Our previously published study, on the same data set, revealed a reduction in complications (granuloma, pain, leakage and infection) when using a 12 Fr (French) tube compared to a 14 Fr tube. In Method A, 14 Fr tubes were used exclusively, while in Method C 12 Fr were used. In Method B, 12 Fr were used in 37,5% of patients. We also found that using a tube with an additional 2 mm of length relative to the gastrostomy canal, was associated with fewer postoperative complications compared to other tube lengths. The additional length of 2 mm was used in 36.2%, 22.7% and 100% of the cases for Method A, B and C respectively [17]. Upon reviewing the operative methods, we realized that the Methods A and B employed a more reliable measurement technique compared to Method C, where the distance was more of an estimation by the surgeon.

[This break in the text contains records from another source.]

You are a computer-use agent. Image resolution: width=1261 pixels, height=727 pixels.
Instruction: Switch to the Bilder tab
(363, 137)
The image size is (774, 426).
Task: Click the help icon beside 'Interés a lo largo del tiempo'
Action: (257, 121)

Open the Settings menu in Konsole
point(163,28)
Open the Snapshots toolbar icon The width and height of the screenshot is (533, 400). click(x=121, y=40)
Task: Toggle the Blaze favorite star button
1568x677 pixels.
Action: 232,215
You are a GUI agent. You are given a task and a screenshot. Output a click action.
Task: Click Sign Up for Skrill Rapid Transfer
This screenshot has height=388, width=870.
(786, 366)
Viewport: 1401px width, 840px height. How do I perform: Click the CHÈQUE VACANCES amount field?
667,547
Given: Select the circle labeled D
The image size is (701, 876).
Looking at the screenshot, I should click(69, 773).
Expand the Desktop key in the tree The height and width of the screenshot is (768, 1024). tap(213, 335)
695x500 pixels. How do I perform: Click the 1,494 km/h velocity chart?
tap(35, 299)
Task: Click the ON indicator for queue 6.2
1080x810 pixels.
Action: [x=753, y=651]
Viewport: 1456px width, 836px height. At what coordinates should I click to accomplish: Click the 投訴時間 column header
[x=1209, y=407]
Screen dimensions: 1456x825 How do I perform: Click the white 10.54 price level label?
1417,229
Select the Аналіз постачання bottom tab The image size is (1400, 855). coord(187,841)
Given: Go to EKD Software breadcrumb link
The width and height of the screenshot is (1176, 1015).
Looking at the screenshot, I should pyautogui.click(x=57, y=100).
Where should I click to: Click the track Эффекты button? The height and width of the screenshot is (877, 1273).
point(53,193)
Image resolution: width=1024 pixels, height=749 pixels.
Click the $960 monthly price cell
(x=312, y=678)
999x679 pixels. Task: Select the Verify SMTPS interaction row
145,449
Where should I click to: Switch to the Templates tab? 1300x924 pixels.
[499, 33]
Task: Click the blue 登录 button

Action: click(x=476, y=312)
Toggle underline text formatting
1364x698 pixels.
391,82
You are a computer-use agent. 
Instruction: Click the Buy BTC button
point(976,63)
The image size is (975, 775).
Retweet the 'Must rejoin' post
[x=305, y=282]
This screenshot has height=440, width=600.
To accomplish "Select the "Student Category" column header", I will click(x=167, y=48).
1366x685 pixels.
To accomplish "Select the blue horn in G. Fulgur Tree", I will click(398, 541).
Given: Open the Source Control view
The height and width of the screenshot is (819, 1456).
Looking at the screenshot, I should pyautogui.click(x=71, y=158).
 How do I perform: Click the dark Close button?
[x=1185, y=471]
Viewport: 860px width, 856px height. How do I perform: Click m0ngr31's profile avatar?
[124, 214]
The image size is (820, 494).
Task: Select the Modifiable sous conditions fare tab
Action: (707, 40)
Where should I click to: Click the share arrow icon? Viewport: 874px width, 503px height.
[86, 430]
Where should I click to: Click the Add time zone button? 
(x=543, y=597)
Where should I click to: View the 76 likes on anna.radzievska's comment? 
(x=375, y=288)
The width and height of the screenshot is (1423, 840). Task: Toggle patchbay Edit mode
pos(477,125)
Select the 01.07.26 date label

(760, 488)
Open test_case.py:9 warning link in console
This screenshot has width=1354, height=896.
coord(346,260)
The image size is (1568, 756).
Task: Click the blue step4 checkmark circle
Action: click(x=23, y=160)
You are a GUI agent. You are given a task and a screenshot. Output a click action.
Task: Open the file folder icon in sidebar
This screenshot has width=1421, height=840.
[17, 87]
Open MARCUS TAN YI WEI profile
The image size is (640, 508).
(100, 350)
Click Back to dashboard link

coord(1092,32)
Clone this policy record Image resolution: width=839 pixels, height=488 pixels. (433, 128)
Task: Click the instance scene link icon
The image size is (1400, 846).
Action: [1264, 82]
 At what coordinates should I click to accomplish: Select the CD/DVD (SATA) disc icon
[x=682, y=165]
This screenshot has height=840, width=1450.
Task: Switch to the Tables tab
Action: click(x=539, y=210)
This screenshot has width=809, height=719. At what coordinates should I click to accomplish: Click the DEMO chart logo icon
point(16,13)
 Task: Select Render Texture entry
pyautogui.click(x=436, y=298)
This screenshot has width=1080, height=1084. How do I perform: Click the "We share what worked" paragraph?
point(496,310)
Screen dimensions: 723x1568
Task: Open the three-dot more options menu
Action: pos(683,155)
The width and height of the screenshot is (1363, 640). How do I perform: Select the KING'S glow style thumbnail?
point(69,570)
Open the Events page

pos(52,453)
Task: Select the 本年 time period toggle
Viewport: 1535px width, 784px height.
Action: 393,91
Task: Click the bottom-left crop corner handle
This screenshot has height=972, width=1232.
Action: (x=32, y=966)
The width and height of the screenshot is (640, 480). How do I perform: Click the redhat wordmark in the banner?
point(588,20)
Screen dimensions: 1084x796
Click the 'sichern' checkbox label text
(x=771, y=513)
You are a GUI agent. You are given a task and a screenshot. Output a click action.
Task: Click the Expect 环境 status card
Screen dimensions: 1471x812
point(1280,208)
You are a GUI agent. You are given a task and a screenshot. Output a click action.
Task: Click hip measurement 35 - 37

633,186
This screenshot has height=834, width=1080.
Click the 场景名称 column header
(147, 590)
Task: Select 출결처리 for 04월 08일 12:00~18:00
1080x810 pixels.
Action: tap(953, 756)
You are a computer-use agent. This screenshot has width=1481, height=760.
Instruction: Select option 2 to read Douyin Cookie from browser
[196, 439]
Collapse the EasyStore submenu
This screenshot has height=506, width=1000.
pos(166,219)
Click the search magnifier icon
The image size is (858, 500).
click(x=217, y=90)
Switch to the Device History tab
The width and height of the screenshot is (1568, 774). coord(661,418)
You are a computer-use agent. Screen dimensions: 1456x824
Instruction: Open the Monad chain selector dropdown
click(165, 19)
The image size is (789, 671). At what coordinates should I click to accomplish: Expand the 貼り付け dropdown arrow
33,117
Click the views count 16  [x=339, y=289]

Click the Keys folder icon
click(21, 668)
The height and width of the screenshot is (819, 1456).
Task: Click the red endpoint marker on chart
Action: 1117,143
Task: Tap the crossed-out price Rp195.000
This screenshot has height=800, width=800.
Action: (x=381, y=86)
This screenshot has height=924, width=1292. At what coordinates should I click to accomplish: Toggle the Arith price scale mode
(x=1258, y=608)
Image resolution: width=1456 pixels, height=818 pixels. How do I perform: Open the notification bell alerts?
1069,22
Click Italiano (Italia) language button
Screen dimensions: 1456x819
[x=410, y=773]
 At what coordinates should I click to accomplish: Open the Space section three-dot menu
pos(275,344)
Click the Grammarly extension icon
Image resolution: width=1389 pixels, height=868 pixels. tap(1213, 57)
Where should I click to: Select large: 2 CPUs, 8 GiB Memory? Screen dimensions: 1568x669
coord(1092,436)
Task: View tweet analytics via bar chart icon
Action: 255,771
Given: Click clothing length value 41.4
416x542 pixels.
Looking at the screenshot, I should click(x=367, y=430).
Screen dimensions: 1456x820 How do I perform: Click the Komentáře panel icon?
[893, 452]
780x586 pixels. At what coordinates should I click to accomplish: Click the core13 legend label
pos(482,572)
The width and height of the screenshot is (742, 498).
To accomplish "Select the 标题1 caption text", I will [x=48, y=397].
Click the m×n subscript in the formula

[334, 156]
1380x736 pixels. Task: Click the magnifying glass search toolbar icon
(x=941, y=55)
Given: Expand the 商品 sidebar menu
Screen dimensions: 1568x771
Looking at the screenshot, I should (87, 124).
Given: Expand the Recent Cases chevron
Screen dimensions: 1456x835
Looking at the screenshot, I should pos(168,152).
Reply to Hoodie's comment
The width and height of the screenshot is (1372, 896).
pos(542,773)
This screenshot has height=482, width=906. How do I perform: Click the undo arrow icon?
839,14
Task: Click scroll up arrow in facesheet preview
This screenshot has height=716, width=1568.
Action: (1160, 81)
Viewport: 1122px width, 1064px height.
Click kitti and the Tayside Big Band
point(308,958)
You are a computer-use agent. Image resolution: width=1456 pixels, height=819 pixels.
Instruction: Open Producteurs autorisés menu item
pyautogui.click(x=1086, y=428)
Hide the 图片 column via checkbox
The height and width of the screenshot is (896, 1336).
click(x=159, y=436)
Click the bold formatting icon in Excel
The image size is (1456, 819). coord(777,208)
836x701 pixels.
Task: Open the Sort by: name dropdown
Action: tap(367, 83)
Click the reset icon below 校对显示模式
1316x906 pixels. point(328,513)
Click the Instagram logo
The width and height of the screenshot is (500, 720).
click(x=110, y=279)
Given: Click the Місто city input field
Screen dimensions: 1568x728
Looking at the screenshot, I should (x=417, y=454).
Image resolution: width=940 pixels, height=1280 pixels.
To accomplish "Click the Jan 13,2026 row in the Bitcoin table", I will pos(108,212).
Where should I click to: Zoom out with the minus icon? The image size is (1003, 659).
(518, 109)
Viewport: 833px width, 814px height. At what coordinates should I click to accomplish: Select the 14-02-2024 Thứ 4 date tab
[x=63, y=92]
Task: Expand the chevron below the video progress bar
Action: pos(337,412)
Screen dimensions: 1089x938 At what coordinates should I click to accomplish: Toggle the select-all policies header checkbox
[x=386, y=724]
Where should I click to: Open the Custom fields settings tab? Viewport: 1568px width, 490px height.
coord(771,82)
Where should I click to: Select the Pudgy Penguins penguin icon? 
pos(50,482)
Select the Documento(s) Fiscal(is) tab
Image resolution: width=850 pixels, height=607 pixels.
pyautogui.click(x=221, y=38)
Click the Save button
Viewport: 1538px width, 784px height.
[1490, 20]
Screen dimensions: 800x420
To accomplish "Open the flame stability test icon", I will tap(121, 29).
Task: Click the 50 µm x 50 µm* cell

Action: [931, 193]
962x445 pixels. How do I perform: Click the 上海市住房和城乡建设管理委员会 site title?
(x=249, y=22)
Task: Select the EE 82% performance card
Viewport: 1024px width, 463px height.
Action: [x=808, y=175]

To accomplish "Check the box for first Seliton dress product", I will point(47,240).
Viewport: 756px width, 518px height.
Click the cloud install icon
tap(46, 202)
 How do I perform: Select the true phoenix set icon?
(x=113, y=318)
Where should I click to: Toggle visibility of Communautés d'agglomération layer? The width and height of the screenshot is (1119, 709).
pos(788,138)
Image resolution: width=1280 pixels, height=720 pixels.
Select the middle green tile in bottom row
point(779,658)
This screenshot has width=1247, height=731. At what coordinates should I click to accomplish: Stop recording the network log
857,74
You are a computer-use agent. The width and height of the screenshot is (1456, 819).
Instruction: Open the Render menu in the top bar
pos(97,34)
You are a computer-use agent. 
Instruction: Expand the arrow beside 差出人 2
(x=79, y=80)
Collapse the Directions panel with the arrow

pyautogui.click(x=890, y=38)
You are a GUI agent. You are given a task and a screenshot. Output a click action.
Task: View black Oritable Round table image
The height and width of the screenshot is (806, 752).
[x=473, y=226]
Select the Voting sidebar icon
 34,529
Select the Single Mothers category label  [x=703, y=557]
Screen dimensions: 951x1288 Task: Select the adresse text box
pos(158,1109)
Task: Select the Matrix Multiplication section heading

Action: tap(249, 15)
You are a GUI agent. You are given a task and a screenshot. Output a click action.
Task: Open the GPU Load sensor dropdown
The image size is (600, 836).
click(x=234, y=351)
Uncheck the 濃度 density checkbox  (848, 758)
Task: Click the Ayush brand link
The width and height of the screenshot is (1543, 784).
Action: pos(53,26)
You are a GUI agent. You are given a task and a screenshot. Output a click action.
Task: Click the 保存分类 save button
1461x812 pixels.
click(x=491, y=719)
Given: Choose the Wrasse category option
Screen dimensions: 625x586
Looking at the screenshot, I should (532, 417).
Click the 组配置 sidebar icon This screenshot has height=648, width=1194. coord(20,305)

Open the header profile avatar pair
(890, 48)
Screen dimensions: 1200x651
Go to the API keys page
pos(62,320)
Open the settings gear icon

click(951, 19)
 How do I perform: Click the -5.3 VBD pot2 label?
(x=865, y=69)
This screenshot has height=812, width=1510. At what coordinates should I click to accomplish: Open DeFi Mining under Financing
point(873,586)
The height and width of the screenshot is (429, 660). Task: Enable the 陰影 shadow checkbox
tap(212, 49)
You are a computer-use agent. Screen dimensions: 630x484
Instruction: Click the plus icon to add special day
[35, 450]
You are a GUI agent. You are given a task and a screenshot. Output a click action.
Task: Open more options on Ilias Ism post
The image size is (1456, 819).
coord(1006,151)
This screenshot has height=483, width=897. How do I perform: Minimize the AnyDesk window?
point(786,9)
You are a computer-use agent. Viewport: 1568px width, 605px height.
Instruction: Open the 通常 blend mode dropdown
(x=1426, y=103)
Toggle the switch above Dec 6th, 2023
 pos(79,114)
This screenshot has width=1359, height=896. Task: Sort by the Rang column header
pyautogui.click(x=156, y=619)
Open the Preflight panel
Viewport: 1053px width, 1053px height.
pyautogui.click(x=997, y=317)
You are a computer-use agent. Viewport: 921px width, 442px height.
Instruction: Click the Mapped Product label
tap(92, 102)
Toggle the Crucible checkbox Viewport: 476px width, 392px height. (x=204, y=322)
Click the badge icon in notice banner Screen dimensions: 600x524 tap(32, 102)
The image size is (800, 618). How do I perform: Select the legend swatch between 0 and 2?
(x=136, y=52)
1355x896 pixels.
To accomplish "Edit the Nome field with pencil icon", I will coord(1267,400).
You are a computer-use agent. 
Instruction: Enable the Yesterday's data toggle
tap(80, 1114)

The advantage of a 12 Fr tube may influence our result, and may partly explain the differences in complications seen in method A compared to C, where the operation technique is very similar to each other. A prospective randomized study on 12 or 14 Fr tube could clarify that, and to our knowledge that has not been done yet. A couple of studies comparing 12 Fr and 14 Fr tubes suggest that a 14 Fr tube has significantly lower rates of complications such as dislocation and obstruction, but did not include other complications [33, 34]. However, in our previously published study the dislocation rates were similar when using 12 Fr or 14 Fr tube [17].
Conclusion
Approximately two-thirds of children undergoing gastrostomy are affected by at least one minor postoperative complication, with granuloma being the most common. These complications not only affect the quality of life of this already vulnerable patient population, but also place a burden on the healthcare system, emphasizing the need for preventive strategies. Granulation tissue formation may result from irritation caused by moisture from leakage, gastrostomy mobility, or tissue inflammation due to residual suture material at the wound site. To minimize these risks, we recommend using a small skin incision and limiting the use of suture material, ensuring it is placed away from the gastrostomy site.